[Saved data entries]
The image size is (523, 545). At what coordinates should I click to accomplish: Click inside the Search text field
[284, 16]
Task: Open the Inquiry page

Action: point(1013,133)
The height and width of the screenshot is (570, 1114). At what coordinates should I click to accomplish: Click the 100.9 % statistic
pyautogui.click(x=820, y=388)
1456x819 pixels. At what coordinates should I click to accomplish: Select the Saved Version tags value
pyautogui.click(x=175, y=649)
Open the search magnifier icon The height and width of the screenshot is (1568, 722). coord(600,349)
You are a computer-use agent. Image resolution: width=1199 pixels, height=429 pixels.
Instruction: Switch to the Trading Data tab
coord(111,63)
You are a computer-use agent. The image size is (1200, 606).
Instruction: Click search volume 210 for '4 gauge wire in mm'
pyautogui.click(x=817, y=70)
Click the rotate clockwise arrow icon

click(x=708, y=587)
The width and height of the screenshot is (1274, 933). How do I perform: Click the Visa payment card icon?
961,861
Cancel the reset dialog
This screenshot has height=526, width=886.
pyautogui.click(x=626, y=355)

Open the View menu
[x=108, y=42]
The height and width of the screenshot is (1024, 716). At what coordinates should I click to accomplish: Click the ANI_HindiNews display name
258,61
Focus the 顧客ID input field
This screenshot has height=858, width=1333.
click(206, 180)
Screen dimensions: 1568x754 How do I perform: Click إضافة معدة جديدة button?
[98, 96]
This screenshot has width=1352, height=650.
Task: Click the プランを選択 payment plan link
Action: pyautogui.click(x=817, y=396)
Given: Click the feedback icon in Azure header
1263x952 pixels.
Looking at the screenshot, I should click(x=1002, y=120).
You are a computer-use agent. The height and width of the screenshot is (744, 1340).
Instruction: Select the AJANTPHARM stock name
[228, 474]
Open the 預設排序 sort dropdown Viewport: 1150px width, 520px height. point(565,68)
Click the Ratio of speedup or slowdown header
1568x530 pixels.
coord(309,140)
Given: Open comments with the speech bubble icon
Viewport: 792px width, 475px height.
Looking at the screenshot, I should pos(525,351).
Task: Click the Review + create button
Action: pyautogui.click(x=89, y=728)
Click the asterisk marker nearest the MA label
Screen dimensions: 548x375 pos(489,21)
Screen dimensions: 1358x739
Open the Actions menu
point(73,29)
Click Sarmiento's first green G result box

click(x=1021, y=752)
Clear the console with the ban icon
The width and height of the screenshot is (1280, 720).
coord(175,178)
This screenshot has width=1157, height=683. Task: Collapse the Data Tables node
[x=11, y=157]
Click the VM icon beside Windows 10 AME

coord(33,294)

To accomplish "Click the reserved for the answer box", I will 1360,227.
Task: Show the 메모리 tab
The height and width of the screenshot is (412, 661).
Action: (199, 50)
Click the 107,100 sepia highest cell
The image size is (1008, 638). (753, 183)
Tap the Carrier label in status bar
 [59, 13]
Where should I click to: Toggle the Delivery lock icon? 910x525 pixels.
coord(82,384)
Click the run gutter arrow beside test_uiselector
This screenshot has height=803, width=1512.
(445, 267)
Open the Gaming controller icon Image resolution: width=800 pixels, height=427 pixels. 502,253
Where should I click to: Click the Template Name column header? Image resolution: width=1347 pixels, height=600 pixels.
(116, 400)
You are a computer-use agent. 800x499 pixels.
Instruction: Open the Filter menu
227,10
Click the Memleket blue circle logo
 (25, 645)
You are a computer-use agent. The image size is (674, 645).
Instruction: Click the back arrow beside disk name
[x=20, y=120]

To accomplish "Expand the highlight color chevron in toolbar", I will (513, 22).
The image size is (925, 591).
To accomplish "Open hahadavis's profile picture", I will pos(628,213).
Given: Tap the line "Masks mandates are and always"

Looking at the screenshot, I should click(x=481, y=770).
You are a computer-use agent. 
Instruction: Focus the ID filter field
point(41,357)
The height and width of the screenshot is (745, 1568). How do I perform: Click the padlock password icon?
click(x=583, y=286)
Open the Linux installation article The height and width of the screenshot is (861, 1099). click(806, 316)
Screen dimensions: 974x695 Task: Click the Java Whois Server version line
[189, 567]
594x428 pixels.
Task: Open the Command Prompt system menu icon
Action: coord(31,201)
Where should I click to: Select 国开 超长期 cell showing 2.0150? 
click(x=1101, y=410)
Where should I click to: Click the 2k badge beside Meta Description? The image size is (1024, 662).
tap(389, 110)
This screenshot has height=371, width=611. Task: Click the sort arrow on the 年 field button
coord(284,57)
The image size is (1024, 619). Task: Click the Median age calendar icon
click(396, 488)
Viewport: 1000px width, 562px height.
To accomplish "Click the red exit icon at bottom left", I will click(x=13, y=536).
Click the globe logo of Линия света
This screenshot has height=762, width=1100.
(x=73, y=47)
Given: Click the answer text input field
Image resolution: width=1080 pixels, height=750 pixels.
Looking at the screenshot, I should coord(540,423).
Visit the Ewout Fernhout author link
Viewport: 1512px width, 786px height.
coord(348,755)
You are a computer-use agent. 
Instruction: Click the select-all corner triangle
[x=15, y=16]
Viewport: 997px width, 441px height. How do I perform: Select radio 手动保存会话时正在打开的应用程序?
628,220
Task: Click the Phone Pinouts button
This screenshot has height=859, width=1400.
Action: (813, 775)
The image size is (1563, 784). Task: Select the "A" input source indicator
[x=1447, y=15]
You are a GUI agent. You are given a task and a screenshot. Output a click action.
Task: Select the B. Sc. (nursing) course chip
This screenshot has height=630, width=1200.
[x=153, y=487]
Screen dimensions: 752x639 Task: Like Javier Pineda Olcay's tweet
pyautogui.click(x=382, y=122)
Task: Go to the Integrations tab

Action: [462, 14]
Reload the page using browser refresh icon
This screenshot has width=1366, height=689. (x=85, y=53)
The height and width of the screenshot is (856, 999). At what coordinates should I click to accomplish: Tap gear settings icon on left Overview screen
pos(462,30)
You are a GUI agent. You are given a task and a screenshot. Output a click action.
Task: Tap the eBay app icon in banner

• [EXERCISE INSTRUCTIONS] Look through the data and gather every line with the string "answer" in it.

• [OUTPUT]
To accomplish "Click the reserved for the answer box", I will 1360,227.
Given: Click the answer text input field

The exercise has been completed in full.